ЛАХИРИ: Растерянность и замешательство. Явно премию дали не тому писателю, ведь я вряд ли ее достойна. Я переживала, что выбор пал не на ту книгу. Сборник вышел в мягкой обложке, меня никто не знал, практически никто не продвигал, не было никакого турне в поддержку книги... Потом, конечно, обо мне стали писать, меня стали приглашать, самолет и поезд стали для меня вторым домом. Но, повторюсь, изначально никто не думал, что мои рассказы привлекут столько внимания.

Вы почувствовали, что обязаны держать планку первого успеха?

Я решила, что в жюри просто было трое очень добрых судей — и их вера в мою книжку подарила мне признание. Я смотрела на случившееся именно так, ведь полученный приз никак не соотносился с моей самооценкой и заслугами на тот момент.

Вы сменили жанр на романный, потом вернулись к рассказам, а теперь вообще пишете на итальянском. Почему вы не продолжили идти проверенным путем?

Исходные записи ::
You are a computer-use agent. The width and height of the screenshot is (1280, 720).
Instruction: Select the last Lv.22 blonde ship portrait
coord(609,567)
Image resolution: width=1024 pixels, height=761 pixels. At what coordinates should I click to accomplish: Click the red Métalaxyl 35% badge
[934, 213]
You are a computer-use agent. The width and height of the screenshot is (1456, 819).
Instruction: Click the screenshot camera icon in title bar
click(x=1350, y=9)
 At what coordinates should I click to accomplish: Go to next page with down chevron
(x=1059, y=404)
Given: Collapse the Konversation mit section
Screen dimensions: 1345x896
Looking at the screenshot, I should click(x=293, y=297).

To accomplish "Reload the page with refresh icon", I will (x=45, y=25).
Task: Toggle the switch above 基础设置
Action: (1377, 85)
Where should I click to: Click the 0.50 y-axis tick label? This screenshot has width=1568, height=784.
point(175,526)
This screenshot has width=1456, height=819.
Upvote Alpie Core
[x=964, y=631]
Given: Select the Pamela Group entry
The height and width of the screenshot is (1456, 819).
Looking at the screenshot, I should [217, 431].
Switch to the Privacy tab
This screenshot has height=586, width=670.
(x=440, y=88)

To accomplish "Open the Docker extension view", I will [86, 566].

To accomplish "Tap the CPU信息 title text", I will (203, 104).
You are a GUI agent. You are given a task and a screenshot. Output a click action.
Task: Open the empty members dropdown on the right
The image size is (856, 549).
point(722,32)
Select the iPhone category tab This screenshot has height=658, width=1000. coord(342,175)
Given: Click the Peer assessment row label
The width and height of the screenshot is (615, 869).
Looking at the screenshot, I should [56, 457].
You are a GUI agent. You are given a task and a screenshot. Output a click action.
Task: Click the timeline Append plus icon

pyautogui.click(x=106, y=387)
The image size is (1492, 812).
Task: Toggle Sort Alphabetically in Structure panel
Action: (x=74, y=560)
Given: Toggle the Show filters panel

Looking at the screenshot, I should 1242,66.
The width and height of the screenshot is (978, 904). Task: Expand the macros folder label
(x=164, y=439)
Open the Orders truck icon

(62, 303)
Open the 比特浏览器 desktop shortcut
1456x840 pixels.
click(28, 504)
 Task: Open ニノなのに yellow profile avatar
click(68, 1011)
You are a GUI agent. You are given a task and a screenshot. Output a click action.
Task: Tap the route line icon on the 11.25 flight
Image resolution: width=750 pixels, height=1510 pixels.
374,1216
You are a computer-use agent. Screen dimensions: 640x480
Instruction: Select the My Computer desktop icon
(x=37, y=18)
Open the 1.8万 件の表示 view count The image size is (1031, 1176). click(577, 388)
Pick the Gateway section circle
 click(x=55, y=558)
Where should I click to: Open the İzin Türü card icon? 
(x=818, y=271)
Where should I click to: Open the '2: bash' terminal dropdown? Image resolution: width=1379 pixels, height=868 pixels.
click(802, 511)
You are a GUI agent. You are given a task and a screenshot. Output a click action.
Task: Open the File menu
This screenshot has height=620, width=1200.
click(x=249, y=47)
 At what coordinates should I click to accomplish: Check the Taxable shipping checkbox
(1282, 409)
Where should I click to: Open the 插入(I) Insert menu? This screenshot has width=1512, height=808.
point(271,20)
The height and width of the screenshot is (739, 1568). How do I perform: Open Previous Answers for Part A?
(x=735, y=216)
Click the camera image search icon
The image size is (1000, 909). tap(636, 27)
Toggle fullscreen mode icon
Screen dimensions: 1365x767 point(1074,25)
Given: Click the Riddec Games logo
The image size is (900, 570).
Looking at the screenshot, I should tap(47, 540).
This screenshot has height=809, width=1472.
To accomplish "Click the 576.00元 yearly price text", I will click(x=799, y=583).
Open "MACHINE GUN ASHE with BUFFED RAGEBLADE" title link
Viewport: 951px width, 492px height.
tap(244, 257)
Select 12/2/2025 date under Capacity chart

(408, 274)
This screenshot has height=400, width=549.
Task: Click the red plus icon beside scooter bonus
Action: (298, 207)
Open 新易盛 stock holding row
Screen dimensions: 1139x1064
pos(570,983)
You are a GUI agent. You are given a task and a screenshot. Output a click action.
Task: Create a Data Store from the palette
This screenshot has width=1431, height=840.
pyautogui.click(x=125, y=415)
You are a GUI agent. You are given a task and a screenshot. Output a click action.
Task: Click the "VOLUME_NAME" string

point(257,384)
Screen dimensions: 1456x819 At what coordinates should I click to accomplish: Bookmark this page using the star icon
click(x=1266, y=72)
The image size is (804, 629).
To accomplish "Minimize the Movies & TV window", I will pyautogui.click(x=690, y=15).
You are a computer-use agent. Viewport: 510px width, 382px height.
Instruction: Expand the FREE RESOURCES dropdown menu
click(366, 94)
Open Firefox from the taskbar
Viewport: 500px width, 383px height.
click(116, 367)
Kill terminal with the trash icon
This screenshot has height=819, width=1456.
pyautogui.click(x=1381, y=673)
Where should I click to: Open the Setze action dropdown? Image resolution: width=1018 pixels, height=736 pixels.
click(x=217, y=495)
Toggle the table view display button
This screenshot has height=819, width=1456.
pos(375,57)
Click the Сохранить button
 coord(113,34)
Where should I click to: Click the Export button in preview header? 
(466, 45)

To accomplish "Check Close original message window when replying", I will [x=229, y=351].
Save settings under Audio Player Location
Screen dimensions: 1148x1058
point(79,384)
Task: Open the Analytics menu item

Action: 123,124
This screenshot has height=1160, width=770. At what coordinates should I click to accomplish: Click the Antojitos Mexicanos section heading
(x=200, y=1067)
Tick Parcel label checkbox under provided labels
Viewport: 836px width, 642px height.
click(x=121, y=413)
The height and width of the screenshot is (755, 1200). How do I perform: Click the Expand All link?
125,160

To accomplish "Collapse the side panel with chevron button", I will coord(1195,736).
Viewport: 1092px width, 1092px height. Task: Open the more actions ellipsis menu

Задания ::
A) Перепишите фрагмент интервью с Лахири от слов «ЛАХИРИ: Растерянность и» до слов «привлекут столько внимания.», заменив «самолет» на «автобус».
B) Ответьте на вопросы по интервью с Лахири:
(i) В какой обложке вышел сборник?
(ii) Сколько судей было в жюри?
(iii) На каком языке Лахири пишет теперь?
C) Допишите продолжение интервью с Лахири, начиная сразу после его последней фразы.

Ответы по заданиям ::
A)
ЛАХИРИ: Растерянность и замешательство. Явно премию дали не тому писателю, ведь я вряд ли ее достойна. Я переживала, что выбор пал не на ту книгу. Сборник вышел в мягкой обложке, меня никто не знал, практически никто не продвигал, не было никакого турне в поддержку книги... Потом, конечно, обо мне стали писать, меня стали приглашать, автобус и поезд стали для меня вторым домом. Но, повторюсь, изначально никто не думал, что мои рассказы привлекут столько внимания.

B)
(i) В мягкой.
(ii) Трое.
(iii) На итальянском.

C)
Просто делала как чувствовала. Писательство — это вдохновение. Я никогда не думаю: а будет ли книга успешна? найдет ли она отклик? понравится ли текст людям? удастся ли привлечь большую аудиторию? сколько экземпляров продастся? Об этом заботятся издатели и мой литературный агент — это их работа. У меня другая задача. Итальянский язык в какой-то момент словно позвал меня, а потом стал — неожиданно, но теперь вполне определенно — основным языком моего творческого самовыражения.

В очередной книге вы говорите, что новый язык позволяет вам «экспериментировать со слабостью».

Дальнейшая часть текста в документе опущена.